I suppose I might be one of those who'd watch this film alone. I don't have a Brokeback Mountain of my own but I know the pain, the disappointment, the yearning. There are some films, some songs, some stories and poems that uncannily know the correct turns and openings to reach the soul and pluck out every secret, memory, and shame. That's why they're loved, because people recognize themselves or some shade of themselves in those images, words, and music.
On an entirely different note, I'm supposed to locate a male stripper. I'm not the one organizing the hen night, but I promised the organizers I'd ask around for names and numbers. If anyone out there knows of strippers in Singapore, please write me at mae_chern@hotmail.com. I'd really appreciate any help. I won't ask how you know of the stripper or whether you're the stripper himself. Just a few contacts and recommendations if you have seen the display. Much obliged.
Posted by Monoceros at January 1, 2006 10:50 PMa good friend once said that it is the 'us' we like to be reminded... the different facades of humanity... that make some literary works etc. mean so much to each one of us...
i am certainly looking forward to catching the movie!
no strippers recommendation from me, i am afraid... haha boy oh boy... that 'tradition' is still raging on, eh?
Posted by: tiggie at January 2, 2006 1:33 PMoh here's what i found from annieproulx.com
"Questions for Annie:
How is your last name pronounced?
As if it were spelled Proo. The L and X are silent."
would like to catch this movie too. let's watch it together perhaps?
Posted by: dimsumdolly at January 2, 2006 8:25 PMno leads for male strippers i'm afraid, but i'm hoping to watch brokeback mountain too.
(i wonder why i get the idea that the above has such a weird juxtaposition or is it just me?)
a happy new year's to you. =)
Posted by: a l at January 3, 2006 8:19 PMManaged to get a stripper after all. =)
Thanks for the bit about last name pronunciations, tiggie!
Maybe we can arrange a film-viewing, dimsumdolly and a l? And a l, it's not too weird a juxtaposition since there'll be some "stripping" in "Brokeback Mountain," I believe.
Posted by: monoceros at January 6, 2006 10:32 PMHey, I wanna watch too but dunno if have time.

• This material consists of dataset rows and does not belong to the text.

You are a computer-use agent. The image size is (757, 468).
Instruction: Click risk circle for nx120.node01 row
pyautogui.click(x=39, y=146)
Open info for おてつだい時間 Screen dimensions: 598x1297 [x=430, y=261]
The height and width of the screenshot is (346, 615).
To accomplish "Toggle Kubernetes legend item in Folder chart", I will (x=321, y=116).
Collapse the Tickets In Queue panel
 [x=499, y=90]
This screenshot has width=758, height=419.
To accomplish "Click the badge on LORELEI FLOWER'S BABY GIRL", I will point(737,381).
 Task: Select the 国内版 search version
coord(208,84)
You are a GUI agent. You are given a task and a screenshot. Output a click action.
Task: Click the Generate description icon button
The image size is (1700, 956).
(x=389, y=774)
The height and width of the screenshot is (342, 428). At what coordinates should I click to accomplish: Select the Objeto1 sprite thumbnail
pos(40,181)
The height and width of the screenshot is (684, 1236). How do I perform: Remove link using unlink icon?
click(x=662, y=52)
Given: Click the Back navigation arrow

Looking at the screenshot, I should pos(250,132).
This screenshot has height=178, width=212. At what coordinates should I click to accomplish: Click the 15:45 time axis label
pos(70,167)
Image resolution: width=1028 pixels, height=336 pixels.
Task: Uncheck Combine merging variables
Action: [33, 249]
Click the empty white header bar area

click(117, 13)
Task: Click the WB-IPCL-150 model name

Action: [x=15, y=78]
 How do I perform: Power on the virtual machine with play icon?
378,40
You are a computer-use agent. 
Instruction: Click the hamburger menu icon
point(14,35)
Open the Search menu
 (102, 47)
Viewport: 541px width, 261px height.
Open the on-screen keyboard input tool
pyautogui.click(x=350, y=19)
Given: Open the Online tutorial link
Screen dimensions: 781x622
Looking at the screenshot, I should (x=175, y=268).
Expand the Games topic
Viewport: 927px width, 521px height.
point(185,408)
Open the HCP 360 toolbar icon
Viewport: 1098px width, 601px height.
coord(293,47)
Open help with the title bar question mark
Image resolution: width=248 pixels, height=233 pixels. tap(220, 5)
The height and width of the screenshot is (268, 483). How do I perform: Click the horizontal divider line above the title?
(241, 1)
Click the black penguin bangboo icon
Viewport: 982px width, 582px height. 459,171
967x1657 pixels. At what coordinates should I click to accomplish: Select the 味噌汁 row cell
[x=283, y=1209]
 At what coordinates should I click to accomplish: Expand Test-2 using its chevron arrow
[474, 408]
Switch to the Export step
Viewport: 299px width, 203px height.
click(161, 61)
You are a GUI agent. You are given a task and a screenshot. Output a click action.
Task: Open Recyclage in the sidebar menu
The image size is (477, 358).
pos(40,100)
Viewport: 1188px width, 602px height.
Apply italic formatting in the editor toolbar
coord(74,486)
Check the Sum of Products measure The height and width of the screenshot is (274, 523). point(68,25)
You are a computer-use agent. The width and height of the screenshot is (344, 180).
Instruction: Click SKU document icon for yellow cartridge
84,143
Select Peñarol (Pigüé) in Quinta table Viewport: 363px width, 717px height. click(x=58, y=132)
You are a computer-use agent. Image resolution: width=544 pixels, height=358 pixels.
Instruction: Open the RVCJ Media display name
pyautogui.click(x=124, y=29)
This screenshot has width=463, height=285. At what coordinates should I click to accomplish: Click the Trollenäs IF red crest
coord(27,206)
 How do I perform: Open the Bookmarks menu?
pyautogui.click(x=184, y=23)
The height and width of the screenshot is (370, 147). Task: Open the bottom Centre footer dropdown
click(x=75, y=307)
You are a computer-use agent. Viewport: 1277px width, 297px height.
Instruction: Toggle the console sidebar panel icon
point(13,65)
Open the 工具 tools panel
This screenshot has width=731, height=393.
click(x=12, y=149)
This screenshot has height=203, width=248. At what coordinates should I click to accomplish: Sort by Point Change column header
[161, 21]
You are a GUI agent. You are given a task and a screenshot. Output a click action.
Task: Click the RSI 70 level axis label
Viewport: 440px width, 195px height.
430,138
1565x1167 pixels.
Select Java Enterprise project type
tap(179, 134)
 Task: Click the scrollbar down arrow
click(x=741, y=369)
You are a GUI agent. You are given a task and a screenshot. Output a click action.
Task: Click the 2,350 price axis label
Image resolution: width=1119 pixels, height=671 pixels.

Posted by: fatgirl at January 8, 2006 12:51 PMi saw it with f last weekend... it is rather good... and not quite as shocking as i'd heard people talked.
i read the short-story too which i found online somewhere sometime ago... and i thought Ang Lee did a great job in his film... it's one where there's quite a lot of things to say without saying it out loud...
hope you will get to see it soon... the set scenery is rather spectacular!
Posted by: tiggie at January 26, 2006 12:06 PMBoy, I hope to see it soon too. It'll probably be here Feb or March.